● REQUIRED ACTION: The answer must be an exact copy of the lines from the one containing "has width=696, height=476." through the final line of the material, both included, and nothing else.

● DATASET EXTRACT:
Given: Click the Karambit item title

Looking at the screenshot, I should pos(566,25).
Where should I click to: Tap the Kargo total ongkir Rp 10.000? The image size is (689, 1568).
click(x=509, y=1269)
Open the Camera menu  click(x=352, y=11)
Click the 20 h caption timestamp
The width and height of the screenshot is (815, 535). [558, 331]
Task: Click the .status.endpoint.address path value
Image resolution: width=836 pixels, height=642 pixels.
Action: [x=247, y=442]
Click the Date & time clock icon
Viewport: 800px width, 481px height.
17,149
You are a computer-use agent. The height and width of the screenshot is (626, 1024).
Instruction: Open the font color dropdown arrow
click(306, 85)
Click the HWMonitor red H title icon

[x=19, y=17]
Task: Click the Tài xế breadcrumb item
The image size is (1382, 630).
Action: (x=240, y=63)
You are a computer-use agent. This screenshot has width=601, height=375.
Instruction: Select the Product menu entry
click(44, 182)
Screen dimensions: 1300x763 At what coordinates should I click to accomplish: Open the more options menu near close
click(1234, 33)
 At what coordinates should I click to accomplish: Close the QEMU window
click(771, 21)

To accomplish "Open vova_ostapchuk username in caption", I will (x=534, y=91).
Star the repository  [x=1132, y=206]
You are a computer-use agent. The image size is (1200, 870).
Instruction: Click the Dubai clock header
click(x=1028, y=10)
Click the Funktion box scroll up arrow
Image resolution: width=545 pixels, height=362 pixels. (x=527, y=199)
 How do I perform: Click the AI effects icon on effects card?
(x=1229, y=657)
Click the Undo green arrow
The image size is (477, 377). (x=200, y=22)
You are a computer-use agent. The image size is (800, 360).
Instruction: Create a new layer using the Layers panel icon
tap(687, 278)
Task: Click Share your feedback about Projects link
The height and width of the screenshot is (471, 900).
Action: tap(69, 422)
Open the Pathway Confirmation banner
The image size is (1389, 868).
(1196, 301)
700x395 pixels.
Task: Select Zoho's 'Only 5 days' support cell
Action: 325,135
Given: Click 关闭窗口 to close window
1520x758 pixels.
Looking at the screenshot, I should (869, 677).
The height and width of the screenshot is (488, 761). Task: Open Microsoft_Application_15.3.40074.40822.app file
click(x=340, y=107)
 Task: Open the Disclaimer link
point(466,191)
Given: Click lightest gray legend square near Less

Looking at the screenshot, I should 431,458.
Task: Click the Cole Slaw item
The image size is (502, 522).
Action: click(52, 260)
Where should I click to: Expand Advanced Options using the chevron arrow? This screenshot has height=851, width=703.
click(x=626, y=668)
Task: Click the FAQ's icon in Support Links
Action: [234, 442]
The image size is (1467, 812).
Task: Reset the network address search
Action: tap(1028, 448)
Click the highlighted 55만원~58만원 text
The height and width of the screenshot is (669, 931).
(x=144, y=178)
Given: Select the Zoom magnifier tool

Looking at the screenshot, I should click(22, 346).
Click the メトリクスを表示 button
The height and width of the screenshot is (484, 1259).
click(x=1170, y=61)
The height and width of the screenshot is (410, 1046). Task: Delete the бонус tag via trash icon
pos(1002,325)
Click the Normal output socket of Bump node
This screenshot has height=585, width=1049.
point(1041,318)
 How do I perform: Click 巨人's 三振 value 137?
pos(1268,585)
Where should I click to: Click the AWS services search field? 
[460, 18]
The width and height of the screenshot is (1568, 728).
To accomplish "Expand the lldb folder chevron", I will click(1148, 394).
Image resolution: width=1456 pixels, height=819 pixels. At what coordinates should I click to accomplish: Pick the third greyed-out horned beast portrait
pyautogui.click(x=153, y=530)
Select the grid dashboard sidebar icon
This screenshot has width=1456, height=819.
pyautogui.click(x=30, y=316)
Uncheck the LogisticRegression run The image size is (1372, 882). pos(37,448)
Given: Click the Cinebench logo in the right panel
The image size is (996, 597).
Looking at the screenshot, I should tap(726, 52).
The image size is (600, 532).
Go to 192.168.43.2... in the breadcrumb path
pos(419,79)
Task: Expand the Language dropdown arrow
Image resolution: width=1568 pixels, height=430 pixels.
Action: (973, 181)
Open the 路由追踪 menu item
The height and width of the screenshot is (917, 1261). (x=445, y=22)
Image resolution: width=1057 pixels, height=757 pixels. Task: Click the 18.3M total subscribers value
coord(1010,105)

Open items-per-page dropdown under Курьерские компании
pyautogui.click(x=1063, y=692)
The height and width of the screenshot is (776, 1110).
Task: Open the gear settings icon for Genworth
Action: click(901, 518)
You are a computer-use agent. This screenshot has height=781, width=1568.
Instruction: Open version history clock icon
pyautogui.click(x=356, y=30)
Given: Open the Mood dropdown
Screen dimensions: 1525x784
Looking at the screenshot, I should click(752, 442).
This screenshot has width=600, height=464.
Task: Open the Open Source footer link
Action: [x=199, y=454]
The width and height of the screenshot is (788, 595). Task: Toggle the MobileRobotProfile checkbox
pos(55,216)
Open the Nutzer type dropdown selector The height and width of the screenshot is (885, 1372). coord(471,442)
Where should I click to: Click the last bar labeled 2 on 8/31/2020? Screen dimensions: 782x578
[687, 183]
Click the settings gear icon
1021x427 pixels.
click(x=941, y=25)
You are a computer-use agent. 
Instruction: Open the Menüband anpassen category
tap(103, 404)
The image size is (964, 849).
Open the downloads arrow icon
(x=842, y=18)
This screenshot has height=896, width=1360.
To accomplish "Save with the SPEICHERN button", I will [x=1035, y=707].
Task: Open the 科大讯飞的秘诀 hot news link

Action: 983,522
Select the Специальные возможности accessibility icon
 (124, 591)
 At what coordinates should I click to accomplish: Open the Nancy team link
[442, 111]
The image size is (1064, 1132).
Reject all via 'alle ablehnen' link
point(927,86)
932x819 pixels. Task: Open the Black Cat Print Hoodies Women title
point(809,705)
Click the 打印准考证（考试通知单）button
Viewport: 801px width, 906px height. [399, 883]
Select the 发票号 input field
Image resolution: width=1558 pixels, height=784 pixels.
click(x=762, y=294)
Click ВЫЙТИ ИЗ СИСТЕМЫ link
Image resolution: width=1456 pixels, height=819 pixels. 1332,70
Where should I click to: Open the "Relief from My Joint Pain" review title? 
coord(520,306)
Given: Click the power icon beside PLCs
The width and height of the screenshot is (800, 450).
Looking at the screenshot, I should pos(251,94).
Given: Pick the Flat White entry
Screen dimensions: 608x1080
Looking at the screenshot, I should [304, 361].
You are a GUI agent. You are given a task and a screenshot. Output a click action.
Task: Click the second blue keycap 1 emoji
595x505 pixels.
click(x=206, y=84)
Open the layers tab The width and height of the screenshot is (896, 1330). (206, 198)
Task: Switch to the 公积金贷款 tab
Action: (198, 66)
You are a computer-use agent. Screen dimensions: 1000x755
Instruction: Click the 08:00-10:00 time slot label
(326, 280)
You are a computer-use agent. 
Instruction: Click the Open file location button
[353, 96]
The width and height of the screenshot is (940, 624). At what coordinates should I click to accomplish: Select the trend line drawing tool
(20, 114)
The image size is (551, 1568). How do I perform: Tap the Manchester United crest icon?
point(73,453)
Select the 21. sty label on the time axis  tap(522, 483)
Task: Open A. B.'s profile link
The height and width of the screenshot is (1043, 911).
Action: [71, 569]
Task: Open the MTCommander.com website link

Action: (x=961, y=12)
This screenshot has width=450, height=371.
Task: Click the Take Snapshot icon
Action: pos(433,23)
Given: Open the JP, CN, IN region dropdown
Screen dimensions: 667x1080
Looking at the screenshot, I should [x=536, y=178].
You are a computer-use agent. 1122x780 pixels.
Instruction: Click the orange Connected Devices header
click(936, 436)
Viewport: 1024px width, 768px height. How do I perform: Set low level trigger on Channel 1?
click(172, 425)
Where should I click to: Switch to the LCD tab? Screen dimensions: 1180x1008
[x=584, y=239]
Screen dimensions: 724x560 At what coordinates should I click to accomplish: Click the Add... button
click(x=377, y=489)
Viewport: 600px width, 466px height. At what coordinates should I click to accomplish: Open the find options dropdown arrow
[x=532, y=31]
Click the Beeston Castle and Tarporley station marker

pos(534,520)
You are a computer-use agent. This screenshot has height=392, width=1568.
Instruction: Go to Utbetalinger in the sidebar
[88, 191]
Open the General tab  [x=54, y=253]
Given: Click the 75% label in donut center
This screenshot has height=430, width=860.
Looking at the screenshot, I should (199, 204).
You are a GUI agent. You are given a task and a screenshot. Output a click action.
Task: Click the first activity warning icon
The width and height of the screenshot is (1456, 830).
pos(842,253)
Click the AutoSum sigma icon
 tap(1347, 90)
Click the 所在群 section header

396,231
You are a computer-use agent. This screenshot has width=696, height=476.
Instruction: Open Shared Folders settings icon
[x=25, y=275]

● RESPONSE TO THE TASK:
You are a computer-use agent. This screenshot has width=696, height=476.
Instruction: Open Shared Folders settings icon
[x=25, y=275]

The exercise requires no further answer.